[Saved data entries]
....
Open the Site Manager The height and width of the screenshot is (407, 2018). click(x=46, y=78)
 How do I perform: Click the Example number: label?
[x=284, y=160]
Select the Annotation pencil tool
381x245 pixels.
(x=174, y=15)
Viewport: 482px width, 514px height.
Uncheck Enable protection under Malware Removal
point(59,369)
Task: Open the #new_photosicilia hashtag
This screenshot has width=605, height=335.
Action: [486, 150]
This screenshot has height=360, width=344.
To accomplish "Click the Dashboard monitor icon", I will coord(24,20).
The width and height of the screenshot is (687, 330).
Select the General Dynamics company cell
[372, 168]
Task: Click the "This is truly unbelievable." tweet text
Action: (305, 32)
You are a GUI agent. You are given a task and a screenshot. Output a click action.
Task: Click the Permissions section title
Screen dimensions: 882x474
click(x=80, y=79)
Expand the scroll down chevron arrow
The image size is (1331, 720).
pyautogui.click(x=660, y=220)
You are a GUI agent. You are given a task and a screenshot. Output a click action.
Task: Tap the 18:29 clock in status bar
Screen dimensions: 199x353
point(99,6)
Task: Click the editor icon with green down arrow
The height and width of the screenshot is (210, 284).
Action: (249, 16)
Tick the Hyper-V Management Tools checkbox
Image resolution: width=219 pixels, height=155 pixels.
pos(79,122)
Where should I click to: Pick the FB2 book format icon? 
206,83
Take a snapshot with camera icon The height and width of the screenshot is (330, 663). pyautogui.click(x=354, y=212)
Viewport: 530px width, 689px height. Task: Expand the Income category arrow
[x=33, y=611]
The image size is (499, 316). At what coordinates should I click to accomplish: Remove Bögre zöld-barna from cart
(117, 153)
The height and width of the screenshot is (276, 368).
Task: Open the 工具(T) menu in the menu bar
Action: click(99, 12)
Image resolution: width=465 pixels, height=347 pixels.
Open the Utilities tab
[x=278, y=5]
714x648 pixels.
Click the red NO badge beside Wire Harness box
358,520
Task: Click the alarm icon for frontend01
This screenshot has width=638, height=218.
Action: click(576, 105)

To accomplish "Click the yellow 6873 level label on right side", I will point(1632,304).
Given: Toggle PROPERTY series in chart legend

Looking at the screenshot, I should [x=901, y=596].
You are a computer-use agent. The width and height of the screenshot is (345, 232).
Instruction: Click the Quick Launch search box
....
▶ [Task objective] Your reply must consist solely of the number of lines in the data that contain the word "will".

▶ [Task response] 2